**練習任務**:
1. 在這段關於醫生權威的文字中,病患與家屬在醫生跟前分別「無力」、「無可」、「無從」做哪些事?請把這些動作全部列出。
2. 請用兩句話概括這段關於醫生權威的文字。
3. 請從最後一句之後接著寫,延續這段關於醫生權威的文字。

**閱讀文本**:
_ _ _ _ _

這只是叫遇人不淑,只怪自己盲目跟從。
可是,從根本來說,醫生是知識和權威之壟斷者。在他們跟前,病患與家屬無力質疑、無可猜算、也無從追究。這裡,消費權益是談不上。當然,「消費」一詞也不恰當,只是肉在砧板上,若不抬舉著「消費權益」之招牌好像便更無力去找到這巨大權威前之站腳點。生命無價,可是在醫藥和手術前,卻只是一「個案」,被冷靜理性處理掉。冷漠,無溫度。錯失與否,不由人申辯。都是具備知識和權威者說了算。有時,生命消逝,換來是醫生同聲悲嘆,當中,有多少假惺惺,兔死狐悲呢?有時,聲聲沒有專業錯失,卻只是退回一筆醫療收費,或是聊表安慰,或就是「消費」後貨不對辦之退款。面對這筆退款,逝者親屬還能說什麼?感受什麼?

_ _ _ _ _

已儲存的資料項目
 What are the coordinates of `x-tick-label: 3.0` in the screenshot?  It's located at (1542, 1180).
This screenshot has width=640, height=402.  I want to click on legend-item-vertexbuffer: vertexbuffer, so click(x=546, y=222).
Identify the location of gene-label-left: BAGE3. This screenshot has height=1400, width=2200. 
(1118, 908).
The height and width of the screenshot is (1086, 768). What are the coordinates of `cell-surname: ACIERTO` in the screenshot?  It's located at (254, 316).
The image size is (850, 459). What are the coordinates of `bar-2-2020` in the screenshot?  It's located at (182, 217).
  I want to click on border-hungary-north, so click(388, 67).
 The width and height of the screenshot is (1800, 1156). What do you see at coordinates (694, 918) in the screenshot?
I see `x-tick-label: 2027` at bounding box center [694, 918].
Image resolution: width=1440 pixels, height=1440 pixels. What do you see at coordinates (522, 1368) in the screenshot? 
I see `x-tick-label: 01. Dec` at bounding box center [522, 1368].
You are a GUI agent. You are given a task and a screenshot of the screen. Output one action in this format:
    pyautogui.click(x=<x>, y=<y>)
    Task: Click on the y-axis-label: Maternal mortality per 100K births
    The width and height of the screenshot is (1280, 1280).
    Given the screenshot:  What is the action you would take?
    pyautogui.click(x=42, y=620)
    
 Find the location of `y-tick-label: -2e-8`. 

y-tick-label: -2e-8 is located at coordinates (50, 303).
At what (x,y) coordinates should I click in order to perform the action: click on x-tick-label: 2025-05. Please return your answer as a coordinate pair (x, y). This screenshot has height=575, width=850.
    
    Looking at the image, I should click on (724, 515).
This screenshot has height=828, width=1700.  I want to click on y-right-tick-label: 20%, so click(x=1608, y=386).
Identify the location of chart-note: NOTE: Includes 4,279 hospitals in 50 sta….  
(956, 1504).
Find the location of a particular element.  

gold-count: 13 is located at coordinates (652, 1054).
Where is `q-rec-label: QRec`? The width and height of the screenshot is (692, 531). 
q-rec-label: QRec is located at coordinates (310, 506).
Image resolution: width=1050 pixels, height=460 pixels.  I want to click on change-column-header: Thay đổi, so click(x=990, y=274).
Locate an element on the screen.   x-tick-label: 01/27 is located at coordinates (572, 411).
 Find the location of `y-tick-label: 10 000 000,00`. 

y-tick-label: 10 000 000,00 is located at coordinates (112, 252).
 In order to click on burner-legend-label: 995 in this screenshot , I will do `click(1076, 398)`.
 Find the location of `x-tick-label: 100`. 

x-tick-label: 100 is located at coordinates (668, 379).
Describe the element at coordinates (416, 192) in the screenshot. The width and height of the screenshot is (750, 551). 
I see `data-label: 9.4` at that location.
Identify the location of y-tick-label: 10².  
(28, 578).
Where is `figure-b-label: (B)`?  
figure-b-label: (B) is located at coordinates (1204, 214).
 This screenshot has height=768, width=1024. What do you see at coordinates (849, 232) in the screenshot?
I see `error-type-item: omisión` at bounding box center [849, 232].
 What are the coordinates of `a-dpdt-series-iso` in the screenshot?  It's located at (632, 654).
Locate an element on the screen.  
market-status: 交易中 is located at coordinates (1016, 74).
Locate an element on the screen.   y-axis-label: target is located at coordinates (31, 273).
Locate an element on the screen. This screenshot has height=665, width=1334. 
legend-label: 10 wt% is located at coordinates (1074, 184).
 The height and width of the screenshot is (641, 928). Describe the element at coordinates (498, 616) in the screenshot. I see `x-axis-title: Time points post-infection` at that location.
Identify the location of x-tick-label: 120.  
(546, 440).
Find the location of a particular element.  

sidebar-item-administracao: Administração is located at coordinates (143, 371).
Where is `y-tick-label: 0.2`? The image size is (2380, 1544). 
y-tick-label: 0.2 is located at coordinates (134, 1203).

_ _ _ _ _

**參考答案**:
1. 質疑、猜算、追究

2. 醫生是知識和權威的壟斷者,病患與家屬在他們跟前無力質疑,也無從追究,消費權益無從談起。生命在醫藥和手術前只是被冷漠處理的「個案」,錯失與否由具備知識和權威者說了算,逝者親屬有時只換來一筆退款。

3.
這天,讀過某病人在家中猝死的報導。慣常的、循例的,記者找來一些醫生述說可能之致死原因,不就是那些「服食藥物不當」之說詞。沒大在意,及後,看到鄧小樺的文章:
【蘋果日報】一名體重200磅的青年過去數月先後拔掉四隻智慧齒,經常喊痛,一直服用含嗎啡成份的止痛藥。事主母親昨傍晚返家發現兒子在床上喘氣,幾陷昏迷狀況,送院不久證實死亡。有牙醫指絕少發生牙痛令人致死事件,真正死因有待剖屍化驗。記者:黎家駒
猝死青年馮森源,26 歲,與胞姊及母親居於秀茂坪寶達鸷達翠樓一單位。現場消息稱,馮原在電子科技行業任職,數年前失業,須領綜援過活。數月前他往牙醫求診先後拔掉四隻智慧齒,但拔牙後馮經常喊痛,又稱部份身體感痛楚,據悉馮須服用由醫生處方含嗎啡成份的止痛藥,然而馮的病情不但未見好轉,反而趨惡化,後來轉介往瑪麗醫院痛症科接受治療。
母發現癱在床上喘氣
59歲的馮母昨傍晚接近6時返家,發現兒子癱在床上喘氣,氣若游絲,幾陷昏迷狀態於是報警求助,救護員未幾趕至將馮送聯合醫院搶救,至晚上6時27分證實不治。香港牙醫學會司庫王志偉表示,絕少發生因牙痛令人致死事件,事主拔牙後幾個月內經常發痛,明顯不是突發性細菌感染致死,至於大部份拔牙後病人所服止痛藥,同樣絕少出現需要服用嗎啡類止痛藥。王志偉推測,死者極有可能是身體其他部位出現痛症,故醫生才會開出含嗎啡成份止痛藥。王又指,若病人本身患有哮 喘病,則更不能服用含嗎啡成份止痛藥,因嗎啡會壓抑中樞神經負責管理呼吸的部位,從而影響呼吸,嚴重時會因呼吸衰弱致死。
這些話都是在說些什麼呢。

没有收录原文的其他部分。